Car: Pontiac GTO “Judge” Hardtop Coupe
Year: 1970
What makes it special: The first generation of the GTO was a muscle car produced in the 1960’s and the 1970’s. Although there were muscle cars introduced earlier than the GTO, the Pontiac GTO is considered by some to have started the trend with all four domestic automakers offering a variety of competing models. The GTO became a separate model from 1966 to 1971 (VIN 242…). It became an optional package again for the 1972 and 1973 intermediate Le Mans.
What made it famous: For the 1970 model year, hidden headlights were deleted in favor of four exposed round headlamps outboard of narrower grille openings. The nose retained the protruding vertical prow theme, although it was less prominent. The GTO retained the Endura urethane cover around the headlamps and grille. As originally conceived, the Judge was to be a low-cost GTO, stripped of features to make it competitive with the Plymouth Road Runner. The package was more expensive than a standard GTO, and included Rally II wheels without trim rings, Hurst shifter with a unique T-shaped handle, wider tires, various decals, and a rear spoiler. Pontiac claimed that the spoiler had some functional effect at higher speeds, producing a small but measurable downforce, but it was of little value at legal speeds. The Judge remained available as an option on the 1970 GTO. The Judge came standard with the Ram Air III, while the Ram Air IV was optional. Though the 455 CID was available as an option on the standard GTO throughout the entire model year, the 455 was not offered on the Judge until late in the year. Orbit Orange, which was actually a bright canary yellow became the new feature color for the 1970 Judge, but any GTO color was available. Striping was relocated to the upper wheel well brows.

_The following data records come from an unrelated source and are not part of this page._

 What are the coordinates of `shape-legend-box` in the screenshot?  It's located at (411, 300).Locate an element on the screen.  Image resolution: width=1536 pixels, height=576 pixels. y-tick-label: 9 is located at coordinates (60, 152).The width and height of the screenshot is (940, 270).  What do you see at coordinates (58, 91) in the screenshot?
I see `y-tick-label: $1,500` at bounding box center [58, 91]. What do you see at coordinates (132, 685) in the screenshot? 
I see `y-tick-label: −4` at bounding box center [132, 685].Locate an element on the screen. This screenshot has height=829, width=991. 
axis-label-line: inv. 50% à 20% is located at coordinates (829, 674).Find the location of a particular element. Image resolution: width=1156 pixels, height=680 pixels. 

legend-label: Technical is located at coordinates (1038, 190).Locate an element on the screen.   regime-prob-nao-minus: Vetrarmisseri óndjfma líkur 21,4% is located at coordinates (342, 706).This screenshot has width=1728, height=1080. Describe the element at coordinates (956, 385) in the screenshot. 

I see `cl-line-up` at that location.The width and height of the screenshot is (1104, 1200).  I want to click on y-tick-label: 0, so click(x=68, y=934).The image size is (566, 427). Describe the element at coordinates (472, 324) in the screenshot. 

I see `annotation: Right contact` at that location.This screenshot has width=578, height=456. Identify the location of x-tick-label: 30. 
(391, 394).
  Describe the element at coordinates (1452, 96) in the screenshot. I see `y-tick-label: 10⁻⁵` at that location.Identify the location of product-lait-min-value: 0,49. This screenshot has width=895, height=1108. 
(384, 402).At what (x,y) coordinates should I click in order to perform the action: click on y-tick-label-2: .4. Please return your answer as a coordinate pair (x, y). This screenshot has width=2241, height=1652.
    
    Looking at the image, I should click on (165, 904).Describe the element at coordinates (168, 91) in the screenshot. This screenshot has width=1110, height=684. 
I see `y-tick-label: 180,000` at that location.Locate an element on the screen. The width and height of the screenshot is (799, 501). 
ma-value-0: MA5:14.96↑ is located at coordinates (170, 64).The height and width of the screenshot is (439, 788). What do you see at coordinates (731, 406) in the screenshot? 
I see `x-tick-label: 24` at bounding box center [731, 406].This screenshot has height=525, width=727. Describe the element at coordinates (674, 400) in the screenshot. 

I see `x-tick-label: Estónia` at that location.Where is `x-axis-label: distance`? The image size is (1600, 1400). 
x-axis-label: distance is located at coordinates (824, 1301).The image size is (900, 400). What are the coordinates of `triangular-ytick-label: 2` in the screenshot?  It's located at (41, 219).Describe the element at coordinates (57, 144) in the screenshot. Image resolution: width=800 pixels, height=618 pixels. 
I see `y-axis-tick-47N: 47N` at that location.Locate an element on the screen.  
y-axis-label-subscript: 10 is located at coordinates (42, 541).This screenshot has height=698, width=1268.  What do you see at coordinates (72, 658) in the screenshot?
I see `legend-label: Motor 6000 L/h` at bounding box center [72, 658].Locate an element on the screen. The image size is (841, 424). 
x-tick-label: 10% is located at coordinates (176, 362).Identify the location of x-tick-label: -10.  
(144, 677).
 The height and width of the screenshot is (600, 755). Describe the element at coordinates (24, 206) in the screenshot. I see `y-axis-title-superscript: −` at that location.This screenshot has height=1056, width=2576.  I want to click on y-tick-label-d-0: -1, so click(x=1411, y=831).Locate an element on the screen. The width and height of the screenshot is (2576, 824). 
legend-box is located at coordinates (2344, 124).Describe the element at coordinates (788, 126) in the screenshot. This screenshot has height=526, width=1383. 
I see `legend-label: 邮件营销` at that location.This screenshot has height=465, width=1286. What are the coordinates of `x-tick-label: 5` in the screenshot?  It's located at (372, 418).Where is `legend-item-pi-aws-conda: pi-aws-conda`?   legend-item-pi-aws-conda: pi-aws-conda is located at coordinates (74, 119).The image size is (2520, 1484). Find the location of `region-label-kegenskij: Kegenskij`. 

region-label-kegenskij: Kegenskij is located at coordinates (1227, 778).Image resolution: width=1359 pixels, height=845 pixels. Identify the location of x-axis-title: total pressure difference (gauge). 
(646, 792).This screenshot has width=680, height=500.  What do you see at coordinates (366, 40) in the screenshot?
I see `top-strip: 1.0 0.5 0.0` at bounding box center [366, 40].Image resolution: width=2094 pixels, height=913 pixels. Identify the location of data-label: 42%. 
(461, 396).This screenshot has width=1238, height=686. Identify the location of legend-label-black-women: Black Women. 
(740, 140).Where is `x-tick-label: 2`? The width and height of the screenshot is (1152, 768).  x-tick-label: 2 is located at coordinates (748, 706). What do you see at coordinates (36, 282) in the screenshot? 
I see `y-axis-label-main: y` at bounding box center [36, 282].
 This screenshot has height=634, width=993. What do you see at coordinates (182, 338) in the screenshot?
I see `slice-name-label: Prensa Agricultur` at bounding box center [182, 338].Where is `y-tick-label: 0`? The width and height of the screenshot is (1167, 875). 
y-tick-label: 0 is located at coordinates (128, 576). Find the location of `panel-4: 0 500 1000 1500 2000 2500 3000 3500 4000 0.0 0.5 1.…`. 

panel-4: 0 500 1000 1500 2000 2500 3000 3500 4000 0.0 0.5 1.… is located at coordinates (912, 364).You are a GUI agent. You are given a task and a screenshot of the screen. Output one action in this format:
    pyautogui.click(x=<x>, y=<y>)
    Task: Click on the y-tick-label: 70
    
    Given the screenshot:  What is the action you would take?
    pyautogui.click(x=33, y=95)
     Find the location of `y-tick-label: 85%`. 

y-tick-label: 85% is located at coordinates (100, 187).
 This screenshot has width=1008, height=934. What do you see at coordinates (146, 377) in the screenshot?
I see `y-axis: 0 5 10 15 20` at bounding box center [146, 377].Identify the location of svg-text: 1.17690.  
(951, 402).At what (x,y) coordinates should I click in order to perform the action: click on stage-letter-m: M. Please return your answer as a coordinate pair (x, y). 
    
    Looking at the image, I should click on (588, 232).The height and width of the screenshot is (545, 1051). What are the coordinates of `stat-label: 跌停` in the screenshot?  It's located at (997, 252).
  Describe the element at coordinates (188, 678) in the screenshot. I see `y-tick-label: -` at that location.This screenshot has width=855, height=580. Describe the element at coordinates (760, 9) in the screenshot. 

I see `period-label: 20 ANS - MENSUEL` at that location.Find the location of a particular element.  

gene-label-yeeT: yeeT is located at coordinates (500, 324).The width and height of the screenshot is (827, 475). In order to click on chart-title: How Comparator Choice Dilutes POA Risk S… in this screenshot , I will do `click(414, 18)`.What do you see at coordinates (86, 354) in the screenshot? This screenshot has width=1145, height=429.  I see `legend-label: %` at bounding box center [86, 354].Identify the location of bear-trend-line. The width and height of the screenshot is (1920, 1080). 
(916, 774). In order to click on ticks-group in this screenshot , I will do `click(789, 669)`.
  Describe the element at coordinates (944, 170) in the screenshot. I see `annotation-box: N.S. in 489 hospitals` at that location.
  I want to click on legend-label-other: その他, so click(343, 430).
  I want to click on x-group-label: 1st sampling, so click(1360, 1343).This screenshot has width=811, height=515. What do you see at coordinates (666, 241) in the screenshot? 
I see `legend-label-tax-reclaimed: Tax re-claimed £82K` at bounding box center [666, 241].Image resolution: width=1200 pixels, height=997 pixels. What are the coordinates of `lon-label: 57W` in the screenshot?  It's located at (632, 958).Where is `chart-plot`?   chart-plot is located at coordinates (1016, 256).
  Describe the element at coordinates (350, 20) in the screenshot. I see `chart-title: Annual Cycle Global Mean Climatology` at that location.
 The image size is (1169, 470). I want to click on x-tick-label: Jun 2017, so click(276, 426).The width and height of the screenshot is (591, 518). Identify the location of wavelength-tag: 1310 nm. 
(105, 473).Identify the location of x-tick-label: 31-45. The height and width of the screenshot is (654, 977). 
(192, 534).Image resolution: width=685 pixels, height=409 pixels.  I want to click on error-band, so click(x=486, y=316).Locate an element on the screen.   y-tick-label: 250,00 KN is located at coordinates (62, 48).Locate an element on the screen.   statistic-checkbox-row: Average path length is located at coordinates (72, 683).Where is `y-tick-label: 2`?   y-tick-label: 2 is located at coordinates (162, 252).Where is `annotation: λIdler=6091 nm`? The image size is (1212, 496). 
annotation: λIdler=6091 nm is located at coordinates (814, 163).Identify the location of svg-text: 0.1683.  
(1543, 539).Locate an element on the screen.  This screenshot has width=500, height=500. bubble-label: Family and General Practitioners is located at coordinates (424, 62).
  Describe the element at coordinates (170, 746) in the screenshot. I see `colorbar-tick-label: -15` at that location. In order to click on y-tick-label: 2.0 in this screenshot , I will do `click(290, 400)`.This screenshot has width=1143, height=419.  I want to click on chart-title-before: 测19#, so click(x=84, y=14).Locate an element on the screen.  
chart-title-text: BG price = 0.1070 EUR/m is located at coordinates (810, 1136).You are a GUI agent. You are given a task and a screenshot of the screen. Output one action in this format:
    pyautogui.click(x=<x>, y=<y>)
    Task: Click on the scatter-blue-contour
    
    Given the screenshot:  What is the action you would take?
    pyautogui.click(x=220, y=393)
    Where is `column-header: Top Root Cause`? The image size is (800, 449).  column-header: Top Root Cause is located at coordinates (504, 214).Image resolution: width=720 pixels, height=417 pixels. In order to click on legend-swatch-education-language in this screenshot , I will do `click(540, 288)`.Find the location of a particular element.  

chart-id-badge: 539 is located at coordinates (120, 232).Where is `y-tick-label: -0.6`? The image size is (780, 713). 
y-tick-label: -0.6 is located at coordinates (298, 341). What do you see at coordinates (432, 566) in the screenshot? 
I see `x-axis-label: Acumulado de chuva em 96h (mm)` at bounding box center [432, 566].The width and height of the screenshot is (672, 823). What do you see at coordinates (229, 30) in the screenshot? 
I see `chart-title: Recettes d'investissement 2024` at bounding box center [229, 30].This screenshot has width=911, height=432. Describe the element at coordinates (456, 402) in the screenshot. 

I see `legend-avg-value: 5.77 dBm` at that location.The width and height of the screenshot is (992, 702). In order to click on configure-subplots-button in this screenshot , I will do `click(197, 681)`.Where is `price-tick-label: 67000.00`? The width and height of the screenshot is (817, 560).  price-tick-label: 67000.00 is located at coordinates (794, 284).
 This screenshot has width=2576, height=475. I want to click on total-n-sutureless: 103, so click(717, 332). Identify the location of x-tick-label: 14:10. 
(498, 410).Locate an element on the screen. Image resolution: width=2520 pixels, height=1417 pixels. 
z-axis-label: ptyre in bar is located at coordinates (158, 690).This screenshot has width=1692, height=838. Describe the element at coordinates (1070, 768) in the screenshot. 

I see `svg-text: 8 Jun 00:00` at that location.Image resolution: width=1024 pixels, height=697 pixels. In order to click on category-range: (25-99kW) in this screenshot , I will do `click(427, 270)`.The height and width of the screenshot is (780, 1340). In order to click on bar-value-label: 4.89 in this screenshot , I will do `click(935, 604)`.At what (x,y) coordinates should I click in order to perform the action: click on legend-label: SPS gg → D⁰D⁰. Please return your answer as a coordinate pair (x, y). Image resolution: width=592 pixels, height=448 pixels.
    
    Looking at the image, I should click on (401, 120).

Why I would want one: It’s a special variant of the GTO, and is just cool.
Fun fact: The name came from a comedy routine, “Here Come de Judge”, used repeatedly on the Rowan & Martin’s Laugh-In TV show. The Judge routine, made popular by comedian Flip Wilson, was borrowed from the act of long-time burlesque entertainer Dewey “Pigmeat” Markham. Advertisements used slogans like “All rise for the Judge” and “The Judge can be bought”.